Received 03 July 1997

Accepted after resubmission 09 April 1998

Publication Date:
08 December 2017 (online)

Summary

Determination of circulating activated platelets may be helpful to estimate the prognosis and to stratify therapies in arterial vascular disorders including stroke. We used flow cytometry and phase contrast microscopy to study whether the fraction of platelets expressing p-selectin and CD63 and the fraction of platelets with shape change are increased in patients with acute and previous cerebrovascular ischemia.

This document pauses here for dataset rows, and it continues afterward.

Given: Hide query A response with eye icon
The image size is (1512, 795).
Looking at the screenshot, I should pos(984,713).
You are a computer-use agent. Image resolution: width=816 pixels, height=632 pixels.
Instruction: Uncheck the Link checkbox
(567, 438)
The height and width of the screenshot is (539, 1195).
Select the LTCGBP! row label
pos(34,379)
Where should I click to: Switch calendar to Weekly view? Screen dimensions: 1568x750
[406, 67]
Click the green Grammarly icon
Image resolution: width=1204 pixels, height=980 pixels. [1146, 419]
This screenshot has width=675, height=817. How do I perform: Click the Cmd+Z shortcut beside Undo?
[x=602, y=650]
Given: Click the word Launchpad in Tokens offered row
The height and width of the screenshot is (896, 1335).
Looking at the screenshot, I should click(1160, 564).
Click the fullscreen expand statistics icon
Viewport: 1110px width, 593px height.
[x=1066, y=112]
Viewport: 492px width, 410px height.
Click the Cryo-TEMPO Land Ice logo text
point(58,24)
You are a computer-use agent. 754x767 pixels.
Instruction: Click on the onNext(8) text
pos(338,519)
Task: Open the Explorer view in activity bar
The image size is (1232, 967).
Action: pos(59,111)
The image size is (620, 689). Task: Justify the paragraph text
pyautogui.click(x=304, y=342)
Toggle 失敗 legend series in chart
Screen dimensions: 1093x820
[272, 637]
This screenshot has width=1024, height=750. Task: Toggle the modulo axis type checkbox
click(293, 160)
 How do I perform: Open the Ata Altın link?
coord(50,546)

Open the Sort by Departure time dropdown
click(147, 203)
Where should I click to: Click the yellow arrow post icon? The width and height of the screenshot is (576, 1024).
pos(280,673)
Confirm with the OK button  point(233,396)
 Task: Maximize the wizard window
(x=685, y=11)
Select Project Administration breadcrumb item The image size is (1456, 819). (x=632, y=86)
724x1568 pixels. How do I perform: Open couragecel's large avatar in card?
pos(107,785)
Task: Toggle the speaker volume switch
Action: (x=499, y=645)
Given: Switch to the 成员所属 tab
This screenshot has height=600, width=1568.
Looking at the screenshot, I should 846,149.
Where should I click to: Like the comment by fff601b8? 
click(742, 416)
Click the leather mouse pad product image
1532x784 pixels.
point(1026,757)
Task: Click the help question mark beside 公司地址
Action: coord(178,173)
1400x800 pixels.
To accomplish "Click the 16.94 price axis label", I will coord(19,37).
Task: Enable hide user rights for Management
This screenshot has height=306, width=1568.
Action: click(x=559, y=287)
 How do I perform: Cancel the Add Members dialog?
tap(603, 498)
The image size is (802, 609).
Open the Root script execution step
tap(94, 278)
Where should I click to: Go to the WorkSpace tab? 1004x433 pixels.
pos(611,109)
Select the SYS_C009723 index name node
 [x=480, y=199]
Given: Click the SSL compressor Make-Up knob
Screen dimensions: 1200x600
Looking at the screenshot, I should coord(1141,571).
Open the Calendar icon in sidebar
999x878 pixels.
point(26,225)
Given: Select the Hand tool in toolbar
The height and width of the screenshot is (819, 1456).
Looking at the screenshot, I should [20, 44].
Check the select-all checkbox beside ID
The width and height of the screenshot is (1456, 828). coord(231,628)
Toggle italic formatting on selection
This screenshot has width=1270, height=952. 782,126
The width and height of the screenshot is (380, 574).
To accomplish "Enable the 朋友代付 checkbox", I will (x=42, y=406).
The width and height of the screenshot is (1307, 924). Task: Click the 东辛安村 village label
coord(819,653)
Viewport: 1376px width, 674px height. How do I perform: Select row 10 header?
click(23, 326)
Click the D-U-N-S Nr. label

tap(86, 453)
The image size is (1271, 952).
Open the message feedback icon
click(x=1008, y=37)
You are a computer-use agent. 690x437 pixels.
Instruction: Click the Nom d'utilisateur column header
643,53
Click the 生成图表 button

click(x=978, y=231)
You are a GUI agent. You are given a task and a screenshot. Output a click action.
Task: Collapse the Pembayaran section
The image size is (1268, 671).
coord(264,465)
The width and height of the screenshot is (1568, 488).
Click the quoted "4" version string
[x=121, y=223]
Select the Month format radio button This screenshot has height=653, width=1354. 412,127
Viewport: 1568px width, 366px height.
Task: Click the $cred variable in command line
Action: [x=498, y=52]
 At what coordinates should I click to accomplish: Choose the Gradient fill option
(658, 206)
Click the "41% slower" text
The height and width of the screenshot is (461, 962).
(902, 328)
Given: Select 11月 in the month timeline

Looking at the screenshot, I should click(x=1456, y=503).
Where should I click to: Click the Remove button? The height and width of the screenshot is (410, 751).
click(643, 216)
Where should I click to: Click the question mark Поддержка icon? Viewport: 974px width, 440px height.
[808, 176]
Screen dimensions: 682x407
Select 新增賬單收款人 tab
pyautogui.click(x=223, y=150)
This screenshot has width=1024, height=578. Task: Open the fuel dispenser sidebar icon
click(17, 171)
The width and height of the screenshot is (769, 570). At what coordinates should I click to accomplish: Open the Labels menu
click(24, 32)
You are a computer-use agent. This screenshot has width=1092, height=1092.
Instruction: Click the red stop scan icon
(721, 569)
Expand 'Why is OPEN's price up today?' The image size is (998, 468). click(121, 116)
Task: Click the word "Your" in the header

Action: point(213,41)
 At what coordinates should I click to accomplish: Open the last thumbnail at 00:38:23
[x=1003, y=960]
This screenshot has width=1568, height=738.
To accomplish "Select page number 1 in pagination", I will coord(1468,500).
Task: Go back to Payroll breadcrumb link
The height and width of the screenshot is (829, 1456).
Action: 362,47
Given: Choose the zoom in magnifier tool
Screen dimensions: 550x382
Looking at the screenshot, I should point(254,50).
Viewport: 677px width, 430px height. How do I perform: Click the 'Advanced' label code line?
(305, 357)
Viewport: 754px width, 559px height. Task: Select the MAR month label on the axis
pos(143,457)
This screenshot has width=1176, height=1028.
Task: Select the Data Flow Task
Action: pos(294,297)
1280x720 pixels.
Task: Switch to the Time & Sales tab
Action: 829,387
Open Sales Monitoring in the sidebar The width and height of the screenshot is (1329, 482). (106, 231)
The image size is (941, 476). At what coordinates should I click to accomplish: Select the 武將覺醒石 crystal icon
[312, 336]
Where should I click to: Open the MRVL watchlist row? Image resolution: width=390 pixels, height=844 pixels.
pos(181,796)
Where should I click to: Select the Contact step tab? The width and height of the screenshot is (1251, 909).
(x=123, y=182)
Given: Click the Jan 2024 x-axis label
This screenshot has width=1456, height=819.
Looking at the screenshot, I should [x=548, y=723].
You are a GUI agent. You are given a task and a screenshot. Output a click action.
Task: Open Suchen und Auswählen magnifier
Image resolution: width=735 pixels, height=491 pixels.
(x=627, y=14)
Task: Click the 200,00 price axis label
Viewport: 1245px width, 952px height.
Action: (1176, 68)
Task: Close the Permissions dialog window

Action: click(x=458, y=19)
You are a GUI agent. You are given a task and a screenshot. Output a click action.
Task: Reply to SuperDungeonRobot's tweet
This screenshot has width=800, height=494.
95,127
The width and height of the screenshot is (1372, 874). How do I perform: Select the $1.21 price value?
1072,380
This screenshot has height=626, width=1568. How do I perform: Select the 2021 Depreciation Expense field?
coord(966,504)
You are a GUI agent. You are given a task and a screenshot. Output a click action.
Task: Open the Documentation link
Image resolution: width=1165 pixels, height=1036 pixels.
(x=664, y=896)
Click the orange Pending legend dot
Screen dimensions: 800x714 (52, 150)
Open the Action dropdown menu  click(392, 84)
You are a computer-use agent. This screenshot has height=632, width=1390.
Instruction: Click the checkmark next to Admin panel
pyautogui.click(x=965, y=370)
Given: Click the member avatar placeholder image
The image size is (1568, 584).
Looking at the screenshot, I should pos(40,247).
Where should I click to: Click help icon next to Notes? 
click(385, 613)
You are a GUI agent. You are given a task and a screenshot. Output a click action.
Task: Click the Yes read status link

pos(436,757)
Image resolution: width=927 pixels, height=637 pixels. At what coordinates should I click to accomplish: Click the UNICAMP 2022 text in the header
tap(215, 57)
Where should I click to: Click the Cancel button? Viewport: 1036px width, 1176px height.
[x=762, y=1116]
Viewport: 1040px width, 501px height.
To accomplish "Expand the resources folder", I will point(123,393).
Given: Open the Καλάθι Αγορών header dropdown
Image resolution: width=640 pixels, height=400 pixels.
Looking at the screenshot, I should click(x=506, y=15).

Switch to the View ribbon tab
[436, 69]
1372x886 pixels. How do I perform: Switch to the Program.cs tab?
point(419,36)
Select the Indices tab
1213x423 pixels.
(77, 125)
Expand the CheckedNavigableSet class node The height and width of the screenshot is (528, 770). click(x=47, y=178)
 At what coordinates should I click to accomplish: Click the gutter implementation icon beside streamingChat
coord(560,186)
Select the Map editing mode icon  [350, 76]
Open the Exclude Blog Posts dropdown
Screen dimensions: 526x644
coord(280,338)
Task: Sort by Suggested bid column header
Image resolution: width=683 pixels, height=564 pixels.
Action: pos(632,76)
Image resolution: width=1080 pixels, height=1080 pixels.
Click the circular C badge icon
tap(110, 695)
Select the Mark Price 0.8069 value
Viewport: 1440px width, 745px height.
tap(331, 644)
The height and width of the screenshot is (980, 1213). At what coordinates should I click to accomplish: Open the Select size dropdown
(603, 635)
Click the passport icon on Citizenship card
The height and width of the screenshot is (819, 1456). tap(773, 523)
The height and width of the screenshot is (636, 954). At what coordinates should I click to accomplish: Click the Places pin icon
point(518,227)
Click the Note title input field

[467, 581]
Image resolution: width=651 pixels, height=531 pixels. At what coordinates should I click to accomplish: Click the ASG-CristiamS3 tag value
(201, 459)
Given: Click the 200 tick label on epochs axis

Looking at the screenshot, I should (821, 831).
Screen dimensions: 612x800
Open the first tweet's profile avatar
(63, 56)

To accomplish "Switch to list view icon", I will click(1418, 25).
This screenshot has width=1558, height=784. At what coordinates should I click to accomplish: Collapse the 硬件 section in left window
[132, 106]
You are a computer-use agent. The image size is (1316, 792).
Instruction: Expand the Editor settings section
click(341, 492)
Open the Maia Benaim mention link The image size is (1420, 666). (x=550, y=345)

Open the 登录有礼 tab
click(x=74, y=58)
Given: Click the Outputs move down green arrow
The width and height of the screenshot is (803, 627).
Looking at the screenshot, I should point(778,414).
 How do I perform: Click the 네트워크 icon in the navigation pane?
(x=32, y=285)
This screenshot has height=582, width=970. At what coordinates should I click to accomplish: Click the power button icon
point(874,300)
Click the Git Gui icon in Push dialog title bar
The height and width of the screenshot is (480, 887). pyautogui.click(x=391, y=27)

The proportion of platelets expressing activation dependent antigens was higher in patients with acute (n = 24; p-selectin: 8.23 ± 4.21%; CD63: 3.53 ± 2.53%) and with previous cerebrovascular ischemia (n = 46; 3.86 ± 1.98%; 2.80 ± 1.79%) as compared to age- and sex-matched control subjects (n = 35; 2.17 ± 0.96%; 1.79 ± 0.75%; p ≤0.005, respectively). In patients with previous ischemia, there was no difference between treatment with aspirin (n = 25) or phenprocoumon (n = 21). Hypertension, diabetes mellitus and smoking were not associated with increased antigen expression (analysis of variance). The fraction of discoid platelets and platelet counts were not significantly different between groups.

Our results indicate increased expression of platelet neoantigens in acute and to a less degree in previous cerebrovascular ischemia. Ongoing platelet activation after cerebrovascular ischemia despite therapy with aspirin or phenprocoumon indicates that new anti-platelet drugs may be of benefit for these patients. Flow cytometry appears to be a useful tool to assess platelet function in cerebrovascular ischemia.